Troquer la rime contre la prose

Ou pourquoi les chanteurs délaissent la courte chanson pour le long récit.

Stéphanie Boulay. (Photo: E. Carriere / JDM / Agence QMI)
Stéphanie Boulay. (Photo: E. Carriere / JDM / Agence QMI)

Ce n’est pas comme si le marché du livre roulait sur l’or, mais coucher une histoire sur papier relié semble toujours faire rêver les créateurs. Les musiciens ne faisant pas exception, plusieurs auteurs-compositeurs-interprètes québécois ont essayé depuis quelque temps de troquer la rime contre la prose.

Un tour à votre librairie favorite vous permettra de voir sur les rayons des livres de Biz, membre de Loco Locass, de Florence K, de Mara Tremblay, de Sunny Duval, guitariste du groupe rock Les Breastfeeders, ou du bassiste et chanteur Michel-Olivier Gasse. Ce dernier, fidèle collaborateur de Vincent Vallières et membre du duo folk Saratoga, a déjà deux romans à son actif, dont le plus récent, De Rose à Rosa, mérite le détour. En 2014, le vétéran de la chanson Jérôme Minière a aussi tenté l’aventure littéraire avec un premier roman, L’enfance de l’art, et 2016 verra paraître le premier effort de Stéphanie Boulay, des Sœurs Boulay.

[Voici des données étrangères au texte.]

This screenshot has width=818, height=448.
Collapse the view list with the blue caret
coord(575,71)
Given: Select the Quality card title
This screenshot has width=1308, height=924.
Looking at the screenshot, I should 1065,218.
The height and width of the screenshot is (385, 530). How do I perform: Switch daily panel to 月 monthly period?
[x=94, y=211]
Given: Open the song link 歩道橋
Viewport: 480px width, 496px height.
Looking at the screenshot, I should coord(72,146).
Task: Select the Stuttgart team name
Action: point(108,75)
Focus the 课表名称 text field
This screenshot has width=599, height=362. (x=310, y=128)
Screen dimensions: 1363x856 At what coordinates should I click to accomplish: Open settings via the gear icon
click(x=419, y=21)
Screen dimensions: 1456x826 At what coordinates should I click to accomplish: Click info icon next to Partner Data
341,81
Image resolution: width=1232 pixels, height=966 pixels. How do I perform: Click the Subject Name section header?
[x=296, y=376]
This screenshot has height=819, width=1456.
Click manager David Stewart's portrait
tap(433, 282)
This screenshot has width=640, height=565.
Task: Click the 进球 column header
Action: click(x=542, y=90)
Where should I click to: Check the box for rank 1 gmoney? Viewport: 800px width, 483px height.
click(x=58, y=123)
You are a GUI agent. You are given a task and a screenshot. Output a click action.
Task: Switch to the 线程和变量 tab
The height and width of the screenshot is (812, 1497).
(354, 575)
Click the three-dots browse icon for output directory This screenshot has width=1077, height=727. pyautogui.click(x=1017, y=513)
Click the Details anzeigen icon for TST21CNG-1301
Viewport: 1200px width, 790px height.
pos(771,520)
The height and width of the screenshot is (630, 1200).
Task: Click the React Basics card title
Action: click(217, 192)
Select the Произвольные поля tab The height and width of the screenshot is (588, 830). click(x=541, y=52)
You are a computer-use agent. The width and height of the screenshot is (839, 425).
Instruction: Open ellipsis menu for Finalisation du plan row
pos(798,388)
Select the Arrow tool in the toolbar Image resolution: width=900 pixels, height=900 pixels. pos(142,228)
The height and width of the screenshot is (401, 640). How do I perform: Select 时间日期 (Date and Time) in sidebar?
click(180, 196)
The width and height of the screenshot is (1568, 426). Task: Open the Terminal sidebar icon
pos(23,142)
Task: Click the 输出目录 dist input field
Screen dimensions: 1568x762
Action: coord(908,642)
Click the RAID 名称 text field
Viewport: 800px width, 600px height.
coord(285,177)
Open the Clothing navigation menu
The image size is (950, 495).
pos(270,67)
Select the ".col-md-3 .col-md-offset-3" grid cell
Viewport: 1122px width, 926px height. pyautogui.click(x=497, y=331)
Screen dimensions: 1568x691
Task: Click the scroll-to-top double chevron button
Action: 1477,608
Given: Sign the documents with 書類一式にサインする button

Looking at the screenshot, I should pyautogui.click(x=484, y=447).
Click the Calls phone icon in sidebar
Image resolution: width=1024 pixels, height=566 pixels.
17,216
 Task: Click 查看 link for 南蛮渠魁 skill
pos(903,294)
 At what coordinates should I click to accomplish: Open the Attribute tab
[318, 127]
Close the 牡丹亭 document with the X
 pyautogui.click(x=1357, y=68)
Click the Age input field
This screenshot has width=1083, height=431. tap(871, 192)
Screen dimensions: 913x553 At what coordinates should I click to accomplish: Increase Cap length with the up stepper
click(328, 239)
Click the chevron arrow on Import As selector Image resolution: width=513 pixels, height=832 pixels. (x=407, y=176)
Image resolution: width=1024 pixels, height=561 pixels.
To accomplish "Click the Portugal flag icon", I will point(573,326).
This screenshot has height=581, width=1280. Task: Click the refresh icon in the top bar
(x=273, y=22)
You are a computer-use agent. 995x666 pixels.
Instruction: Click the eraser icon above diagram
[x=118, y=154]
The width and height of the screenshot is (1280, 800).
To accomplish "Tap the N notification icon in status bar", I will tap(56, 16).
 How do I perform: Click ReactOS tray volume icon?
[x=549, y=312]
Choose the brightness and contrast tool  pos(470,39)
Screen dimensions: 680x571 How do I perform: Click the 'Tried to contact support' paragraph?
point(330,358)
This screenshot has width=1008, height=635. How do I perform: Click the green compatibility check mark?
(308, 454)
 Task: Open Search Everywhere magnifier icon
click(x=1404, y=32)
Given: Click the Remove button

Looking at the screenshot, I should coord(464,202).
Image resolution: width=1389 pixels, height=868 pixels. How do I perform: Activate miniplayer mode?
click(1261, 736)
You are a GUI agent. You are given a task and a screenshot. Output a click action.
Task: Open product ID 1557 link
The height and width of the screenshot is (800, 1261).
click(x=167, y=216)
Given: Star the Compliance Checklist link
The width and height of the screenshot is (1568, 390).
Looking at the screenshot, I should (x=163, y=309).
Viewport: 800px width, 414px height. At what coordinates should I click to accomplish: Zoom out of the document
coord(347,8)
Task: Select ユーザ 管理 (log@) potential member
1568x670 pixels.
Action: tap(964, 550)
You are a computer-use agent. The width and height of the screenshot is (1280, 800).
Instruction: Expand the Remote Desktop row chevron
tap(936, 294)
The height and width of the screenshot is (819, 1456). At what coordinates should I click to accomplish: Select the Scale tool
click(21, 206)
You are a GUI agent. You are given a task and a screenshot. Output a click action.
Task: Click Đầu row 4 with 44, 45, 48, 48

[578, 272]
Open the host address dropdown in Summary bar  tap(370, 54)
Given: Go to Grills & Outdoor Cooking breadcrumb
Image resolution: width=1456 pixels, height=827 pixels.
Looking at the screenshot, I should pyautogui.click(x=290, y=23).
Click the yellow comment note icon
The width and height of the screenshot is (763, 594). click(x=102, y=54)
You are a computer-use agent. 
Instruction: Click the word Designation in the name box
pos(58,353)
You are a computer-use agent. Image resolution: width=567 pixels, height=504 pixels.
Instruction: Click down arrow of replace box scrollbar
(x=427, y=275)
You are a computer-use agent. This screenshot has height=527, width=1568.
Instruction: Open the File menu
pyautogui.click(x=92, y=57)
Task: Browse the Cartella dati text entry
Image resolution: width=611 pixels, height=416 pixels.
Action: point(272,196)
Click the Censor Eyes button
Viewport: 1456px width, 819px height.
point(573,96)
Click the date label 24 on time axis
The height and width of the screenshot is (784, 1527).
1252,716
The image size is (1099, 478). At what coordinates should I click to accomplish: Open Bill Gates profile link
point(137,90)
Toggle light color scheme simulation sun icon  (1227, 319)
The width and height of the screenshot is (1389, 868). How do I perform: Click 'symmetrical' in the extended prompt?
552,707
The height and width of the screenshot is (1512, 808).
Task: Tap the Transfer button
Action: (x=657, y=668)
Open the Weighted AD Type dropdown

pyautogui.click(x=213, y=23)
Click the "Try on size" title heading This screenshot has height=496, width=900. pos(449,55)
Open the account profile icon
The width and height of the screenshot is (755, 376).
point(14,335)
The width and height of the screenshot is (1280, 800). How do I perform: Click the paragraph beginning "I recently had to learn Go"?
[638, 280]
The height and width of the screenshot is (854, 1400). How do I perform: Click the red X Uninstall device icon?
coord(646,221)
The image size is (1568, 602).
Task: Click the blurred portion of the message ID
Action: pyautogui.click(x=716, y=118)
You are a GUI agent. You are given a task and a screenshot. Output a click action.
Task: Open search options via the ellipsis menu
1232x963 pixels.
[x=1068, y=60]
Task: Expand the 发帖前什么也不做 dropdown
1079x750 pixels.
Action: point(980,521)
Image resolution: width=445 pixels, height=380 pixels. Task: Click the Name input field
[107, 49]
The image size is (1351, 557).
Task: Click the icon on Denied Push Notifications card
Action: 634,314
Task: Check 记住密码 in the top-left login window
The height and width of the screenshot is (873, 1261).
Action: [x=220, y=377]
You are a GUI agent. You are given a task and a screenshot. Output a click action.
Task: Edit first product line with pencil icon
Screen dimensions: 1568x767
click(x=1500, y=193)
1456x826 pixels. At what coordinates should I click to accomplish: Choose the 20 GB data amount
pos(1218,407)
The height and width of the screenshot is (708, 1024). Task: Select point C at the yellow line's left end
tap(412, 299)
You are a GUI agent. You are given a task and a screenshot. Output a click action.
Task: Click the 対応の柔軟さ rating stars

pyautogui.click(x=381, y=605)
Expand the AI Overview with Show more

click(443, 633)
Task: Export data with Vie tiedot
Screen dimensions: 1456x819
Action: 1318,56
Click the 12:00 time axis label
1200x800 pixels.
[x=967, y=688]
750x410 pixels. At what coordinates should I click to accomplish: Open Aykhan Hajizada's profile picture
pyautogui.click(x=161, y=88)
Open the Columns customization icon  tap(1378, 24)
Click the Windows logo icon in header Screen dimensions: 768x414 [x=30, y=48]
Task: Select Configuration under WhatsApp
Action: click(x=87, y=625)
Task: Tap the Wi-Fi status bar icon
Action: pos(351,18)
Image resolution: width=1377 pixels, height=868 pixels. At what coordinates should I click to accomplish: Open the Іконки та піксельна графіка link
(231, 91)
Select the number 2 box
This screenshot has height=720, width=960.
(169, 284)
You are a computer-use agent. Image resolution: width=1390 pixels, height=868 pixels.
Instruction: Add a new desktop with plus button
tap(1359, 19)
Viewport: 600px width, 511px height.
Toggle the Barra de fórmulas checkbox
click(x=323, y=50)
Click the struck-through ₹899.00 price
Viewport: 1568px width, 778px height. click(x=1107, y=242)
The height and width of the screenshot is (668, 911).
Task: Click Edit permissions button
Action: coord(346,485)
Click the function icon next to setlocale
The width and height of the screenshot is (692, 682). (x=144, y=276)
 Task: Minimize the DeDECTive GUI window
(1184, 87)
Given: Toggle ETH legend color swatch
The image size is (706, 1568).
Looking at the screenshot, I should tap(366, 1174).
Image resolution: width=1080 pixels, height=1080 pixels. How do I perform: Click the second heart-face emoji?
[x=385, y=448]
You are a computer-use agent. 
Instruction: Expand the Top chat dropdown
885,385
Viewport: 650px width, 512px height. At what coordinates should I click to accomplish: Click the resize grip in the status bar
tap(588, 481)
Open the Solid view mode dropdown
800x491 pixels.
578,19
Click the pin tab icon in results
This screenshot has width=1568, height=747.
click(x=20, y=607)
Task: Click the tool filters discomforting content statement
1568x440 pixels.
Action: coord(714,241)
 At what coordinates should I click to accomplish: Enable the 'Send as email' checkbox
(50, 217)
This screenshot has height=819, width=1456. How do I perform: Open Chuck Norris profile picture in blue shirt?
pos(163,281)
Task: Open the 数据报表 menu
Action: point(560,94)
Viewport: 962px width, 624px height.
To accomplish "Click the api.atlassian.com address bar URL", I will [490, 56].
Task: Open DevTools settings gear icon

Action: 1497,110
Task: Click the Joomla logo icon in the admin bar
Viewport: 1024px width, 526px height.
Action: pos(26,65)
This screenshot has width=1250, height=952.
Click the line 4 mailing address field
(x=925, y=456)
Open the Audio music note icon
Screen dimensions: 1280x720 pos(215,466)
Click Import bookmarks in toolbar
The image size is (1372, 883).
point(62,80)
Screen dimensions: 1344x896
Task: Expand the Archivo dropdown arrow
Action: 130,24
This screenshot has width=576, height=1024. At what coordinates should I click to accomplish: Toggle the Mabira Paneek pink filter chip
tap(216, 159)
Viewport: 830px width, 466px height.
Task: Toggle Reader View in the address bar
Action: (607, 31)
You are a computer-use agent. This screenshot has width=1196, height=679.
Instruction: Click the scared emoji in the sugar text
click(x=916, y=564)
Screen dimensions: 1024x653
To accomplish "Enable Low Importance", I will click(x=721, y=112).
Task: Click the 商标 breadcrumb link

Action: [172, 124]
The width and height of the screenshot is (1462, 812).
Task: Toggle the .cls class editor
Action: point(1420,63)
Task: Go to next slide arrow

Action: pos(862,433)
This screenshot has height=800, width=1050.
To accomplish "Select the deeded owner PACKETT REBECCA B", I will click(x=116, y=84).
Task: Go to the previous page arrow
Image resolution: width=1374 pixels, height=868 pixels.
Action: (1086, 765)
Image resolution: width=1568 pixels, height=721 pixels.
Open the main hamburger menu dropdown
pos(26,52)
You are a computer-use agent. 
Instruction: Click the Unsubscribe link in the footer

Mais qu’est-ce qui attire donc les musiciens vers le livre ? Un paquet de petites frustrations, disent certains, et un peu de rêve, à coup sûr. Mais aussi une façon nouvelle de raconter quelque chose, «de faire passer des émotions», nous a expliqué Stéphanie Boulay, qui publiera à l’automne dans la collection «La Shop», à Québec Amérique. «Ce qui m’intéresse le plus là-dedans, c’est les mots», affirme celle qui se voit davantage comme une auteure que comme une musicienne.
Jérôme Minière, lui, a trouvé le processus de création plus solitaire qu’en musique, mais a beaucoup aimé le fait que la vie du livre soit plus lente et plus longue — «parce que, tout simplement, il faut l’avoir lu!» «Ça me change de la volatilité de la musique au temps du numérique. Durée de vie moyenne: un clic, ajoute-t-il.  Mais quand il y a rencontre, c’est souvent très émouvant.»

L’époque actuelle permet, et parfois impose, à beaucoup de gens de porter plusieurs casquettes ou de superposer les tâches. «Les frontières entre les disciplines sont moins étanches, moins stables, dit Minière, qui fête ses 20 ans de création. Dans mon cas, le désir de raconter des histoires englobait plu­sieurs formes d’art, dont celle de faire des chansons.»